Redox-Sensitive Transcription Factor NRF2 Enhances Trophoblast Differentiation via Induction of miR-1246 and Aromatase

• Published in: Endocrinology (Philadelphia) Vol. 159; no. 5; pp. 2022 - 2033
• Main Authors: Muralimanoharan, Sribalasubashini, Kwak, Youn-Tae, Mendelson, Carole R
• Format: Journal Article
• Language: English
• Published: Washington, DC Endocrine Society 01.05.2018; Oxford University Press
• Subjects: Aromatase; Aromatase - genetics; Axin Protein - metabolism; Binding sites; CCAAT-Enhancer-Binding Protein-beta - metabolism; Cell differentiation; Cell Differentiation - genetics; Chromatin; Chromatin Immunoprecipitation; Development and progression; Differentiation; Endocrinology; Female; Gene Knockdown Techniques; Genetic aspects; Glycogen Synthase Kinase 3 beta - metabolism; Health aspects; Humans; Hypoxia; Hypoxia - genetics; Hypoxia - metabolism; Immunoprecipitation; Inhibitors; MicroRNA; MicroRNAs - genetics; mRNA; NF-E2-Related Factor 2 - metabolism; NRF2 protein; Oxidation-Reduction; Oxidoreductases; Placenta; Placenta - cytology; Placenta - metabolism; Polycomb Repressive Complex 2 - metabolism; Polymerase Chain Reaction; PPAR gamma - metabolism; Pre-eclampsia; Pre-Eclampsia - genetics; Preeclampsia; Pregnancy; Risk factors; Transcription factors; Trophoblastic tumors; Trophoblasts - cytology; Trophoblasts - metabolism; Wnt protein; Wnt Signaling Pathway; β-Catenin; United States
• ISSN: 1945-7170; 0013-7227; 1945-7170
• DOI: 10.1210/en.2017-03024

Abstract Dysregulation of human trophoblast invasion and differentiation with placental hypoxia can result in preeclampsia, a hypertensive disorder of pregnancy.
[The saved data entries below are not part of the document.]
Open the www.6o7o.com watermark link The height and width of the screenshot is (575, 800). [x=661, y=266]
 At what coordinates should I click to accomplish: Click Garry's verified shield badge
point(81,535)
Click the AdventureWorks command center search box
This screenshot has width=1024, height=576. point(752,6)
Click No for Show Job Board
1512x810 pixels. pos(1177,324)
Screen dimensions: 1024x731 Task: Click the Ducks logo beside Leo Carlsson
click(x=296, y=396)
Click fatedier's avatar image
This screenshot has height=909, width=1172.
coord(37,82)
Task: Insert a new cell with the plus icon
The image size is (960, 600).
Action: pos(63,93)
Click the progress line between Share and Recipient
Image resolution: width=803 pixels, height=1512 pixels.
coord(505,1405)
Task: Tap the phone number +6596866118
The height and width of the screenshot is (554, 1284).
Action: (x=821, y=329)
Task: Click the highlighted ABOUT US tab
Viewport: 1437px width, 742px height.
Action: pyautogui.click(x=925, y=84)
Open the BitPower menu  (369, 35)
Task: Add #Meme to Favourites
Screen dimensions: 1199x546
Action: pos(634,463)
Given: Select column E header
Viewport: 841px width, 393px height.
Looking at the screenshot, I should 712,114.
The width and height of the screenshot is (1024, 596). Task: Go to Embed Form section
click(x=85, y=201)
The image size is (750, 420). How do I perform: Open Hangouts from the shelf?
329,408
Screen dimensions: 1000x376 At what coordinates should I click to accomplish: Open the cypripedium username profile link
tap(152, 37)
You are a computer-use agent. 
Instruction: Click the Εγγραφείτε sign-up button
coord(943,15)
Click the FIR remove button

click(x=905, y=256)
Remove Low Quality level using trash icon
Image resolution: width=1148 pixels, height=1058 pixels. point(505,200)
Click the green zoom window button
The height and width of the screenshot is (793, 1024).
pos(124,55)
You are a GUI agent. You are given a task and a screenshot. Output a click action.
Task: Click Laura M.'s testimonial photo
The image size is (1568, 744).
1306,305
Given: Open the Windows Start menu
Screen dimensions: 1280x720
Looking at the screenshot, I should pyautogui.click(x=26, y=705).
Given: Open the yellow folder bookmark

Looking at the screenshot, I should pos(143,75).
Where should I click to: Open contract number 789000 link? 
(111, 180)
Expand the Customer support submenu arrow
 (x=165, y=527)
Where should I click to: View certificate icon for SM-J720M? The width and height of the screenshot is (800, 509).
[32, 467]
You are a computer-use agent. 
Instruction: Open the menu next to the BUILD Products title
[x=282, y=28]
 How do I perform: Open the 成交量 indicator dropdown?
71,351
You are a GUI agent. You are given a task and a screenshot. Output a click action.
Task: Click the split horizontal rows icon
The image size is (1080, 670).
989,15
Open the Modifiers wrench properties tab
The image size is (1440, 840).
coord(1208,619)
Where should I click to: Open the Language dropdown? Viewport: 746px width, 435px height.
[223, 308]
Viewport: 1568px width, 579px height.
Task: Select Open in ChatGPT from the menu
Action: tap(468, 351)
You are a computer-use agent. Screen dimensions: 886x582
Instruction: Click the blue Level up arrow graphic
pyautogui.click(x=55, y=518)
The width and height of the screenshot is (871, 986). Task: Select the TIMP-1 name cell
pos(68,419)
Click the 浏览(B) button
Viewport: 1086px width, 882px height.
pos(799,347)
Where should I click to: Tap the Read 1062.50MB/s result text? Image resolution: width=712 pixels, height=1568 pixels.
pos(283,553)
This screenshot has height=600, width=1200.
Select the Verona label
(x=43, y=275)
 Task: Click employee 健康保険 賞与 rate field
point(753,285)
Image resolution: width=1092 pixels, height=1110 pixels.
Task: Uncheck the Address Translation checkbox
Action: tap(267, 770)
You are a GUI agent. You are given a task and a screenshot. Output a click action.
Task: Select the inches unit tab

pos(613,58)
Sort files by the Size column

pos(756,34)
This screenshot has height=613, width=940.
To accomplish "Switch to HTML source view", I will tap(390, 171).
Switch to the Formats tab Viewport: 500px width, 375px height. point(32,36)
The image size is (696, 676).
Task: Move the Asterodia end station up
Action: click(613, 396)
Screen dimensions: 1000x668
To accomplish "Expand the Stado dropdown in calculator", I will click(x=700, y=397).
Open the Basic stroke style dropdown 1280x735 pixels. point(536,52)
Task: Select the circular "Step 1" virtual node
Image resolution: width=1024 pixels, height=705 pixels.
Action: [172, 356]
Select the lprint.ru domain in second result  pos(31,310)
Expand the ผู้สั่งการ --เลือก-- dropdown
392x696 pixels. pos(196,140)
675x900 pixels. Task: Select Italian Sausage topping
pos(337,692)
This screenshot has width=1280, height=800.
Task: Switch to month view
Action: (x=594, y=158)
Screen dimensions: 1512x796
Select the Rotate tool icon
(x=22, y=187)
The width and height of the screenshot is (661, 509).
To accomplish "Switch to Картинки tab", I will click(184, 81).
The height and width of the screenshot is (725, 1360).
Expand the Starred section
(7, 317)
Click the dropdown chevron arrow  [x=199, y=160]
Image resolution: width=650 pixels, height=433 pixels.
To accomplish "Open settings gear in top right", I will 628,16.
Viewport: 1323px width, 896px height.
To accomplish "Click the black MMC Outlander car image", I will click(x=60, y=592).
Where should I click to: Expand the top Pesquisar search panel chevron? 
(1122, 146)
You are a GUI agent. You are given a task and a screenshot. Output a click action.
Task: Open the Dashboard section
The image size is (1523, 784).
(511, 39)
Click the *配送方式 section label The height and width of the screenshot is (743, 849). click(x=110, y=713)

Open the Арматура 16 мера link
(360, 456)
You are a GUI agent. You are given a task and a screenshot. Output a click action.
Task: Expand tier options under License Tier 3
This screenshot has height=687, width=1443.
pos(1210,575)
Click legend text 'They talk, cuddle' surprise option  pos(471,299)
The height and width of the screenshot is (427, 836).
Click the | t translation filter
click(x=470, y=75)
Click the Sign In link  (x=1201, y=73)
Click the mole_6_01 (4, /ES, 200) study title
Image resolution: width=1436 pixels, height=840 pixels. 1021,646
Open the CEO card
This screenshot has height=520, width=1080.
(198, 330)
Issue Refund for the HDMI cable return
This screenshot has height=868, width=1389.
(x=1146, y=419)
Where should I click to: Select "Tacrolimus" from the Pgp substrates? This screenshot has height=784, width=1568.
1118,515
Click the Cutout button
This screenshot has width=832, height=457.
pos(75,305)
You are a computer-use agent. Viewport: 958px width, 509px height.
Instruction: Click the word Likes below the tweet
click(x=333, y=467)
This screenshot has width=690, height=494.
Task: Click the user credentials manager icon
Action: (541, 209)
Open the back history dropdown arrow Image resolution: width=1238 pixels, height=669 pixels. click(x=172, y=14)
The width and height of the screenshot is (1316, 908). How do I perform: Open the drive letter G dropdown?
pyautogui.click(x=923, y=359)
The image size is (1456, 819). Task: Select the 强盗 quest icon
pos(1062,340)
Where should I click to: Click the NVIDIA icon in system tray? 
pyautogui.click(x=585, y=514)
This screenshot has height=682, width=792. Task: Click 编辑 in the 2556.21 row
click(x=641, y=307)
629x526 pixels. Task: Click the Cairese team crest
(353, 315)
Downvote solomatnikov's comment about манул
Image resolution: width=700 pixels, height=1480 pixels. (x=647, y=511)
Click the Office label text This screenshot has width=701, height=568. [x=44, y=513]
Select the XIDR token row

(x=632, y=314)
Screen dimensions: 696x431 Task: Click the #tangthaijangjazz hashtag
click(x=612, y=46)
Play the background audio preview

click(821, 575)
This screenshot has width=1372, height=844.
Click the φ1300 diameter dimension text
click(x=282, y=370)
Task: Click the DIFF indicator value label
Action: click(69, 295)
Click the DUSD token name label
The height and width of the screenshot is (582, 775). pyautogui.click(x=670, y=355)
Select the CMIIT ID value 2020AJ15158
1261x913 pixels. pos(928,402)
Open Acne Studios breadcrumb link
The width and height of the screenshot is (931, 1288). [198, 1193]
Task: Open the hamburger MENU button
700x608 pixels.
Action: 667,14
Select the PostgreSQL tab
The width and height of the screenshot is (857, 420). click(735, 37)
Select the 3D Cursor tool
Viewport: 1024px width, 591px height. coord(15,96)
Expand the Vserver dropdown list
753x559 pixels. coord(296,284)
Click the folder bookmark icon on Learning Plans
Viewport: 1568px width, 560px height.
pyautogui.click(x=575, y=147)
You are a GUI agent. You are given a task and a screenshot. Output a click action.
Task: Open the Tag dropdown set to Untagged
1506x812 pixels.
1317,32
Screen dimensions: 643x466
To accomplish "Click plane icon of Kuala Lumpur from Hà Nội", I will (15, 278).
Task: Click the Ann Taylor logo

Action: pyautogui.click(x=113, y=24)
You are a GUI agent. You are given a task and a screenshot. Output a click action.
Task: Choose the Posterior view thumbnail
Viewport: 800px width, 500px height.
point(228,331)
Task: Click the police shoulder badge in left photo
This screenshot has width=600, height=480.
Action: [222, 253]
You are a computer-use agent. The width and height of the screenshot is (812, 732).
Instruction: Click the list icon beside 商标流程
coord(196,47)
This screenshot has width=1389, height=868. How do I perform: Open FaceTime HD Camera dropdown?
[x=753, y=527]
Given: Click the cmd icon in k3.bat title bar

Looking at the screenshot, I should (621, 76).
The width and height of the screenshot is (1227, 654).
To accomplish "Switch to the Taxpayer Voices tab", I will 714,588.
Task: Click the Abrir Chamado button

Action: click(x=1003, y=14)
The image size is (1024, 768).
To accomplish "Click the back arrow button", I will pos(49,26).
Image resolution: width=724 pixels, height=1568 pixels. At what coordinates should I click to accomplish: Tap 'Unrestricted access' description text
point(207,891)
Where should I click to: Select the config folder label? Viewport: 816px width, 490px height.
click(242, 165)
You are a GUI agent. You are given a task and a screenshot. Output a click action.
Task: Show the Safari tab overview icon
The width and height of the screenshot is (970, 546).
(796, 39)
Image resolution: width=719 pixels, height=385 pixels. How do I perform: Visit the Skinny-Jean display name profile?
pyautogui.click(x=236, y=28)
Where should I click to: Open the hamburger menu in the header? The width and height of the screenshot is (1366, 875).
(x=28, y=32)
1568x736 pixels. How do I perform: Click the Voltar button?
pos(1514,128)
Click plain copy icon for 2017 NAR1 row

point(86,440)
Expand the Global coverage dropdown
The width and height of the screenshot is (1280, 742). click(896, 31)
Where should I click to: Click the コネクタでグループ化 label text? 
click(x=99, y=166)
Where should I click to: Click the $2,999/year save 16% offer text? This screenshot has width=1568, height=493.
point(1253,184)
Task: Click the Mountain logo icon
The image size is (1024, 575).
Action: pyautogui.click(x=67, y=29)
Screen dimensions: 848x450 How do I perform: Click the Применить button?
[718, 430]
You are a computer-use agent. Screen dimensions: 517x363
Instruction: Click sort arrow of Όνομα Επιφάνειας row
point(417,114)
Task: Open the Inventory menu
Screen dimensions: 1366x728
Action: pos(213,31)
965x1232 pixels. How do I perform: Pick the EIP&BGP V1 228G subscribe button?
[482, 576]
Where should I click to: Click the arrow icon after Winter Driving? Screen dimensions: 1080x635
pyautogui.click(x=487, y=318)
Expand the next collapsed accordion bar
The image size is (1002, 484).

Herein, we characterized the role and regulation of miR-1246, which is markedly induced during human syncytiotrophoblast differentiation. miR-1246 targets GSK3β and AXIN2, inhibitors of WNT/β-catenin signaling, which is crucial for placental development, and is predicted to target JARID2, which promotes silencing of developmentally regulated genes. Human cytotrophoblasts cultured in 20% O2 spontaneously differentiate to syncytiotrophoblast with induction of hCYP191A/aromatase, a marker of differentiation. miR-1246 was induced >150-fold during syncytiotrophoblast differentiation in 20% O2, whereas targets—GSK3β, AXIN2, and JARID2—were significantly decreased. However, when cytotrophoblasts were cultured in 2% O2, miR-1246 and aromatase induction were prevented. miR-1246 was significantly decreased in placentas of women with severe preeclampsia, whereas AXIN2, GSK3β, and JARID2 were increased, compared with normotensive subjects. To identify factors that regulate miR-1246, we investigated the redox-regulated transcription factor NRF2, which has predicted binding sites in the miR-1246 promoter. Intriguingly, NRF2 messenger RNA was upregulated during syncytiotrophoblast differentiation and significantly reduced by hypoxia and in preeclamptic placentas. Moreover, NRF2 knockdown in cytotrophoblasts inhibited induction of miR-1246 and hCYP19A1, as well as transcription factors C/EBPβ and PPARγ, which are implicated in placental differentiation. Using chromatin immunoprecipitation–quantitative polymerase chain reaction, we found that binding of endogenous NRF2 to the miR-1246 and hCYP191A promoters increased during syncytiotrophoblast differentiation. Thus, NRF2 promotes syncytiotrophoblast differentiation by inducing C/EBPβ, PPARγ, hCYP19A1, and miR-1246, which targets WNT inhibitors and JARID2 and is dysregulated in preeclampsia. NRF2 enhances trophoblast differentiation by upregulating miR-1246 (targets WNT inhibitors), C/EBPβ, PPARγ, and aromatase. NRF2 and miR-1246 are inhibited by hypoxia and dysregulated in preeclampsia.